* 요구 사항 *
목록의 처음부터 "Click the 家"가 들어 있는 줄까지, 양 끝을 포함한 줄들만 Markdown 표로 바꾸십시오. 빈 줄은 제외하고, "번호" 열에는 행 번호를, "내용" 열에는 해당 줄을 넣으십시오.

* 데이터셋 항목 *

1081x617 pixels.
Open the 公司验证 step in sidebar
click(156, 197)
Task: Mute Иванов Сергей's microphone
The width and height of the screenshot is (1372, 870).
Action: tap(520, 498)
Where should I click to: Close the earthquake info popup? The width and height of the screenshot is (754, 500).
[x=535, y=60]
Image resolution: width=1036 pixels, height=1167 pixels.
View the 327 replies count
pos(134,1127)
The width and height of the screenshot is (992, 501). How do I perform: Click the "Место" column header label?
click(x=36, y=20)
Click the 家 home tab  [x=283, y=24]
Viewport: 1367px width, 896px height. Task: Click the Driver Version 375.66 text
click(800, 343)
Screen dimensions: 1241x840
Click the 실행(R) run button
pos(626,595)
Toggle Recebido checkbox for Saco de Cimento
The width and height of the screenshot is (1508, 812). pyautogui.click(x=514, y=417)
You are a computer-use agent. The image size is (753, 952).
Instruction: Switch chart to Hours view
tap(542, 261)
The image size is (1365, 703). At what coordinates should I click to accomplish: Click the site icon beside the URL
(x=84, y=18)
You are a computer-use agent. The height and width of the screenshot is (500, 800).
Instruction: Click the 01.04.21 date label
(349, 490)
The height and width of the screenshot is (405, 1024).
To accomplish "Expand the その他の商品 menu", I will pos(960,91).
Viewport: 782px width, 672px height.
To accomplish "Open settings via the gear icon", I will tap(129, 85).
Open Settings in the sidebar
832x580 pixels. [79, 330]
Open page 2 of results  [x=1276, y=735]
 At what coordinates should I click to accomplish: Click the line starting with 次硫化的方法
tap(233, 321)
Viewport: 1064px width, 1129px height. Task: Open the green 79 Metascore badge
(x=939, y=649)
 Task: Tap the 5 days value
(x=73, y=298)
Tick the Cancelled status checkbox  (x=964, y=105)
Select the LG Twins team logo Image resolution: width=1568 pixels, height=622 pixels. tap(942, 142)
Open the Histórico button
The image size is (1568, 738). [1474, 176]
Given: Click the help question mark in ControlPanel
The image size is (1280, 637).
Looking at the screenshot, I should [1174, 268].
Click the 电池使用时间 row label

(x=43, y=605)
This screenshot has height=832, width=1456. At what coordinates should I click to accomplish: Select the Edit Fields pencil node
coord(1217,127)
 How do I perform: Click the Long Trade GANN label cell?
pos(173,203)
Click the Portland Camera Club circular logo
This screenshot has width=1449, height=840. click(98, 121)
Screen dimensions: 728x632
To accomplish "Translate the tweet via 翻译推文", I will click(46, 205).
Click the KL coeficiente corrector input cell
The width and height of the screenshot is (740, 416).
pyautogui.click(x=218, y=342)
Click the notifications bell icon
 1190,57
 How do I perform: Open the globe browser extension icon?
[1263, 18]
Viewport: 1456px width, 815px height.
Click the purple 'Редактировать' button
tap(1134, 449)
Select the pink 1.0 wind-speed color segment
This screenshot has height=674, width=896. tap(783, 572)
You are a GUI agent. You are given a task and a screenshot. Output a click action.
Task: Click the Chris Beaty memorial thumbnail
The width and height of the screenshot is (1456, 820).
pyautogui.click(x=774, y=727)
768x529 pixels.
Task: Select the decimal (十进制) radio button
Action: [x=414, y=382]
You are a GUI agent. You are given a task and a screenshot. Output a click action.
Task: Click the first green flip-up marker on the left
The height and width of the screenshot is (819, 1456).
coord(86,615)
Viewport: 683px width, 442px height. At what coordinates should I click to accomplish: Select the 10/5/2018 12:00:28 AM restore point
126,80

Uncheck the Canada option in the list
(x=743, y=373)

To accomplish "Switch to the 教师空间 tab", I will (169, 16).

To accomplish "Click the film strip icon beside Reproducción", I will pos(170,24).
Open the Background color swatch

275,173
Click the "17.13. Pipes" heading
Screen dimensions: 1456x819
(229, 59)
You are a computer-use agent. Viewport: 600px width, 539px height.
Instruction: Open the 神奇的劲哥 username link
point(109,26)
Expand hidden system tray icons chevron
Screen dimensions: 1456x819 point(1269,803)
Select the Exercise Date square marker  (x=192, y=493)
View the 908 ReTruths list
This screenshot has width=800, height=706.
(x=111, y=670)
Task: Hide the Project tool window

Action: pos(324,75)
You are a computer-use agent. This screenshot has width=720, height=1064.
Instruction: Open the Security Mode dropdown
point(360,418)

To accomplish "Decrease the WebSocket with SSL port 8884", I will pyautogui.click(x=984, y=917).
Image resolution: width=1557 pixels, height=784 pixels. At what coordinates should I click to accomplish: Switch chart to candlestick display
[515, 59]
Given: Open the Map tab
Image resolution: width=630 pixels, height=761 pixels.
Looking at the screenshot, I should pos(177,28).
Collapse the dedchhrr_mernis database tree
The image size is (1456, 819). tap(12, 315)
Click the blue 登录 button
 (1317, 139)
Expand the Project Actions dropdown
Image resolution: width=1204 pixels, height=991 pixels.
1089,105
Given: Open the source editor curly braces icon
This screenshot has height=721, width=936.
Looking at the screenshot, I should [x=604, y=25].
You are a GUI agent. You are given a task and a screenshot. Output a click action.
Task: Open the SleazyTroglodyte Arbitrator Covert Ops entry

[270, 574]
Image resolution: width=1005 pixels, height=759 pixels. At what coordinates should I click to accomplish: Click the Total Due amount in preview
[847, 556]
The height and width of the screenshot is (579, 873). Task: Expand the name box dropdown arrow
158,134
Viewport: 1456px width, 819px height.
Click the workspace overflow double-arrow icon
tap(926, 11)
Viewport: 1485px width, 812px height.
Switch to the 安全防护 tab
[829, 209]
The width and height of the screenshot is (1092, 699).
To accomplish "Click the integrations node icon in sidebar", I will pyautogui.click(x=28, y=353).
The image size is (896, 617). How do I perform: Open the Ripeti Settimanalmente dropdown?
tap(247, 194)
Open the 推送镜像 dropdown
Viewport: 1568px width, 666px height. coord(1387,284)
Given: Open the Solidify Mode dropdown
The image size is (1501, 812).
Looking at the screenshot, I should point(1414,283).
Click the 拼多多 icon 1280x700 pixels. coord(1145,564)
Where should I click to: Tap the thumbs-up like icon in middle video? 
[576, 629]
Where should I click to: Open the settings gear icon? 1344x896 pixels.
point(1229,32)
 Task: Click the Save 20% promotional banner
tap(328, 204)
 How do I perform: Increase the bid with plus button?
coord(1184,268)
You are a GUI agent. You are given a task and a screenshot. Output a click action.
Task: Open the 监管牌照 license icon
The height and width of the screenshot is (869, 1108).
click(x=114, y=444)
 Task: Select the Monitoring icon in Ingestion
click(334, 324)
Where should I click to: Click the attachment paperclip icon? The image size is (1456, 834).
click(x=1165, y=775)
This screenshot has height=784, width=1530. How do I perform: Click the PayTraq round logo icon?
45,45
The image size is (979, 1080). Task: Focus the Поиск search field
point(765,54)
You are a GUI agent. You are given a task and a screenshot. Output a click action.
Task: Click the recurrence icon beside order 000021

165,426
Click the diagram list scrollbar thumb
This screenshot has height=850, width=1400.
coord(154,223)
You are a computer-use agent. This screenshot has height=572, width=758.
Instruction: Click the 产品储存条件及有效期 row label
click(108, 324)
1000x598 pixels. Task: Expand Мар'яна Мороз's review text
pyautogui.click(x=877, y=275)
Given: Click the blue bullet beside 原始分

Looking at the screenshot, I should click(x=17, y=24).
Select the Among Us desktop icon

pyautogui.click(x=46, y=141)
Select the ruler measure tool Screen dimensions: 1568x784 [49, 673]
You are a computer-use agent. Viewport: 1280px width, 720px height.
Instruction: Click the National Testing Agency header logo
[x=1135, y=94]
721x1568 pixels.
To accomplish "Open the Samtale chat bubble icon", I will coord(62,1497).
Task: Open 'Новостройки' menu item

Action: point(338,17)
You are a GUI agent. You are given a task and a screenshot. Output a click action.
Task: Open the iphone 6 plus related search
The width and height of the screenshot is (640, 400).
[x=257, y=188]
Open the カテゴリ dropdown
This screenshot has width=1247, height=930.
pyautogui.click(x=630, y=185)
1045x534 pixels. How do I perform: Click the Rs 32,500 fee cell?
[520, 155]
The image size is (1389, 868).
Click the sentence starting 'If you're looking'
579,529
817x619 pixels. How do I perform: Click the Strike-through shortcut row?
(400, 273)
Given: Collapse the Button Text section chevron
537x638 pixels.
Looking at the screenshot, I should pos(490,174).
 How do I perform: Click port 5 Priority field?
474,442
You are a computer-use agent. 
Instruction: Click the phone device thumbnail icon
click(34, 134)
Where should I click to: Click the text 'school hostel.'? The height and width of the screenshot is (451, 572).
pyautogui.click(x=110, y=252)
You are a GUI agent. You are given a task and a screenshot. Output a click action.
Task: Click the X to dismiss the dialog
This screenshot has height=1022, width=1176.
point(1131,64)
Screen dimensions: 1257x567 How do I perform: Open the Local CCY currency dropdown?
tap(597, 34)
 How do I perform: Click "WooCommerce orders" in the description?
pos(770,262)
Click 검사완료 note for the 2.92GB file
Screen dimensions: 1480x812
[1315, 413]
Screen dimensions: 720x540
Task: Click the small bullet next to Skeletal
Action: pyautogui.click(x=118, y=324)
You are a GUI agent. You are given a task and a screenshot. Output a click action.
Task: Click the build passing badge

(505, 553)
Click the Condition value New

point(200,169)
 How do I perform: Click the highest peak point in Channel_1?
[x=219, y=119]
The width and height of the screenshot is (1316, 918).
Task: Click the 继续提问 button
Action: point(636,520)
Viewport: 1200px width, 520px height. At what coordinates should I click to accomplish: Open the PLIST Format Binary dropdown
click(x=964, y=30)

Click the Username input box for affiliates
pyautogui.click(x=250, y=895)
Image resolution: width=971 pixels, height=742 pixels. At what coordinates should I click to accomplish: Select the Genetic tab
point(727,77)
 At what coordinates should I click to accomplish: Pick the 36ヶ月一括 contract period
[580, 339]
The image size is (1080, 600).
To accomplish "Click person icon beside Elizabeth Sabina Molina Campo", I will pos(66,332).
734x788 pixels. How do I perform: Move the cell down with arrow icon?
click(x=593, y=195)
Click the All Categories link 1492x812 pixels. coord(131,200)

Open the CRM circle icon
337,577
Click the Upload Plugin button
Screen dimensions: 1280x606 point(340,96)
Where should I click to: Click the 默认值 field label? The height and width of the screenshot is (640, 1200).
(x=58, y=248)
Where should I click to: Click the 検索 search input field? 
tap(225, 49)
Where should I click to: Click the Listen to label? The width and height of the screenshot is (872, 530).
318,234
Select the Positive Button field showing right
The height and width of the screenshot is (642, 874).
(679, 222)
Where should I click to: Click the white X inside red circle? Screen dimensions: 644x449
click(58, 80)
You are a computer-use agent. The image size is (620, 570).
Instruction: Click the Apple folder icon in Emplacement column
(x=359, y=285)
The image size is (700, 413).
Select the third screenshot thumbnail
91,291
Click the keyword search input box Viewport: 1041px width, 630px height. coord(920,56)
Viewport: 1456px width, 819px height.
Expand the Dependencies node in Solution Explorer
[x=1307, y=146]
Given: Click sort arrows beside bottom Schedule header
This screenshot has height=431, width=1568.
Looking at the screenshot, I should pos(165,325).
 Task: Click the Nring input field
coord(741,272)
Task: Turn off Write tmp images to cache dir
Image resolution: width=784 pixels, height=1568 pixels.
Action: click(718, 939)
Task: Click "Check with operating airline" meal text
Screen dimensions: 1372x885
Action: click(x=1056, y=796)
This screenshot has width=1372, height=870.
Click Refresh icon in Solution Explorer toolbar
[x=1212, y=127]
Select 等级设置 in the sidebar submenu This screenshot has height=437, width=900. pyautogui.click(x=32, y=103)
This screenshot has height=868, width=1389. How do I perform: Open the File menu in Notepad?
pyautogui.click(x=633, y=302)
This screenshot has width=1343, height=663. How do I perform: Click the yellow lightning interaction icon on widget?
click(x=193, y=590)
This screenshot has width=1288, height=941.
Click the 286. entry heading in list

* 전체 결과 *
| 번호 | 내용 |
|---|---|
| 1 | 1081x617 pixels. |
| 2 | Open the 公司验证 step in sidebar |
| 3 | click(156, 197) |
| 4 | Task: Mute Иванов Сергей's microphone |
| 5 | The width and height of the screenshot is (1372, 870). |
| 6 | Action: tap(520, 498) |
| 7 | Where should I click to: Close the earthquake info popup? The width and height of the screenshot is (754, 500). |
| 8 | [x=535, y=60] |
| 9 | Image resolution: width=1036 pixels, height=1167 pixels. |
| 10 | View the 327 replies count |
| 11 | pos(134,1127) |
| 12 | The width and height of the screenshot is (992, 501). How do I perform: Click the "Место" column header label? |
| 13 | click(x=36, y=20) |
| 14 | Click the 家 home tab  [x=283, y=24] |